Medical Profiles: Getting them back to their job
ANDERSEN AIR FORCE BASE - The 36th Medical Operations Squadron is responsible for monitoring the medical readiness and well-being of Team Andersen and family members here.
Within the 36th MDOS is public health, which is responsible for the oversight of the profiling process.
Medical profiles are given to servicemembers whom either injure themselves or have become ill and cannot perform all physical activities. These profiles are used to recover from illness and injury, and limit the servicemember from performing physical tasks that could hinder their recovery.
"The oversight and management of profiles is vital when it comes to medical readiness," said Tech. Sgt. Eric Peterson, 36th MDOS noncommissioned officer in charge of public health. "If managed improperly, squadron commanders would not know who is medically in the clear. This can mean mission failure not only at the squadron or group level but at an Air Force level."
It is imperative that all profiled members are reviewed on a periodic basis to ensure they are continually healing. This enables the providers to see if their current care plan is working, and if not, allows them to adjust it to the member's needs.
"The main focus is to get our Airmen back to their job at full capability," said Sergeant Peterson.
Managing profiles ensures the commanders have the most current snapshot of which Airmen are fully mission capable and which Airmen are not. This allows the commanders to make decisions that will set up their unit for success.

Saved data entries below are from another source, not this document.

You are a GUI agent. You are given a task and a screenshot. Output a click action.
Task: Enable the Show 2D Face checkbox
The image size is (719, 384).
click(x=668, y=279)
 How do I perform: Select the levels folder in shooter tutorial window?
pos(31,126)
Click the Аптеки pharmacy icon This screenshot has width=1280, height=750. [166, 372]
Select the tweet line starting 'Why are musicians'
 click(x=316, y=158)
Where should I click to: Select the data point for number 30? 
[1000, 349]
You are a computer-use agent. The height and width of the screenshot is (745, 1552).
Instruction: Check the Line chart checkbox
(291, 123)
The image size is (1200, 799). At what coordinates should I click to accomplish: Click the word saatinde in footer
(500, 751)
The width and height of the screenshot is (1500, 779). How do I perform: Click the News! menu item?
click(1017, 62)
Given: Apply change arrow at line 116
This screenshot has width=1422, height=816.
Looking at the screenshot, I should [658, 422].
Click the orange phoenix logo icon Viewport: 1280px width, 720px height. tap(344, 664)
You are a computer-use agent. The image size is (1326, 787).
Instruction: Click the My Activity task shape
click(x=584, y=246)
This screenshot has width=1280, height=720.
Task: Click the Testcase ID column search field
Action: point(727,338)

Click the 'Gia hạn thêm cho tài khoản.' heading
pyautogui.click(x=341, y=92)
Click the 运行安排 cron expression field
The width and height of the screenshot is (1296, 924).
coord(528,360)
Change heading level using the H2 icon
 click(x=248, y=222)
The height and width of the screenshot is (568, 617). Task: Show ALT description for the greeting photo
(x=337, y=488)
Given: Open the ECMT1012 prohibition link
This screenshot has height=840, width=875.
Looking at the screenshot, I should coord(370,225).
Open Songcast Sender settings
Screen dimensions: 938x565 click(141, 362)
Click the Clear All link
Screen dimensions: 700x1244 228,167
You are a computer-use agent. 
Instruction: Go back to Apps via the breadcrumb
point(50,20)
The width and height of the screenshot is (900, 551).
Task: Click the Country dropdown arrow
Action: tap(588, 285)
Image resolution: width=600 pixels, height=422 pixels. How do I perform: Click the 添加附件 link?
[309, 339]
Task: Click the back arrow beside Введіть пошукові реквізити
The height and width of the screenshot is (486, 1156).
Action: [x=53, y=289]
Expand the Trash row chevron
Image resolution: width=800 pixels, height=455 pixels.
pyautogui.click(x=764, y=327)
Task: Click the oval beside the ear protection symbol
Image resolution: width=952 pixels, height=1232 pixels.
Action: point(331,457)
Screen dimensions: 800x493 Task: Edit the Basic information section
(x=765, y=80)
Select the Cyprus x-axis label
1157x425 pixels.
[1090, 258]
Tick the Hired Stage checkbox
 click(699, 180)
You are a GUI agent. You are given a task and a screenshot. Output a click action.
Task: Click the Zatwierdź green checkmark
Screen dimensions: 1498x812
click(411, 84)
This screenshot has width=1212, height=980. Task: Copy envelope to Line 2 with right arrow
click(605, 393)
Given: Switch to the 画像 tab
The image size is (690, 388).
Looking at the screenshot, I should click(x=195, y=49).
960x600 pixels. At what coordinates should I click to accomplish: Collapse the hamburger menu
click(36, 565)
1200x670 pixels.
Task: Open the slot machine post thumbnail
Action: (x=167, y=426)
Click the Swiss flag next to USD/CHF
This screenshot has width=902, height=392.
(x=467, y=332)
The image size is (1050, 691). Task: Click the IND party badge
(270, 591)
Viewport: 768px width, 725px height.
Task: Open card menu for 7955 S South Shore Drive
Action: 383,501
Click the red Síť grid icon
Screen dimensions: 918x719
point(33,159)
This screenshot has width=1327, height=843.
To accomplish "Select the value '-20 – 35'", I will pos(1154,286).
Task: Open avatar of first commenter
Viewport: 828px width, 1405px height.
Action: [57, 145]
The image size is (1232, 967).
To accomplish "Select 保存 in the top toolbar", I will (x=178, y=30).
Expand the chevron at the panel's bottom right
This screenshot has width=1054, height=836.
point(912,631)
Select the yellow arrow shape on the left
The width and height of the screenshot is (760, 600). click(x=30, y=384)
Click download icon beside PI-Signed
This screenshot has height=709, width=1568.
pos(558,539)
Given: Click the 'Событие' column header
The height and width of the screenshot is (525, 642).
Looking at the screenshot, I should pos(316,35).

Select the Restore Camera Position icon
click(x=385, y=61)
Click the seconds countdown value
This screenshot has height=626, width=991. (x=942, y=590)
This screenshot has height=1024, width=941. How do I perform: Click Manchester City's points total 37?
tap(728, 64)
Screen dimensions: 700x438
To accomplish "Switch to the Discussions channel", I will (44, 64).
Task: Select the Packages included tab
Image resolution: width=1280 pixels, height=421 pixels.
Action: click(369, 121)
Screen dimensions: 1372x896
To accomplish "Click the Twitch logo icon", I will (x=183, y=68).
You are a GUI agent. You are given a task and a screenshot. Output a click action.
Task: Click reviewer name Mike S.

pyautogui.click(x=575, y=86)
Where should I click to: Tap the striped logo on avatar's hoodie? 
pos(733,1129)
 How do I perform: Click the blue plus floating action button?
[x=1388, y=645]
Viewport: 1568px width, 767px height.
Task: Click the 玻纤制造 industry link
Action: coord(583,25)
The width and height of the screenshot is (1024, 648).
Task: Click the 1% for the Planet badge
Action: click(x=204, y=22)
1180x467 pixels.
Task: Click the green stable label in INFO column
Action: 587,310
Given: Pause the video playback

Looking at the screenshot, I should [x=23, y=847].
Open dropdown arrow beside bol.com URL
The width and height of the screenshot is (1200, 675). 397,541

"The type of profile a member is on, whether it be duty restricting or mobility restricting, affects their squadron's medical readiness numbers," said Tech. Sgt. Kristie Clifford, 36th MDOS noncommissioned officer in charge of medical standards management. "If members are not profiled properly they could be tasked to deploy when they are not truly ready to go. We conduct monthly deployment availability working group meetings. During these meetings, we review each member that's profiled to ensure they still require being mobility-restricted."
The deployment availability working group meetings allow providers to update profiles and inform commanders of their personnel's mobility status. Without medical record reviews, servicemembers would go through permanent change of duty stations or retrain to careers when not medically qualified to do so, which could be detrimental to the patients' life and the mission.
"The profiling process helps servicemembers heal and assists in commanders decisions of deployments for personnel," said Sergeant Clifford. "The process helps paint a clearer picture of our servicemembers, their needs, and a timeline for their healing process."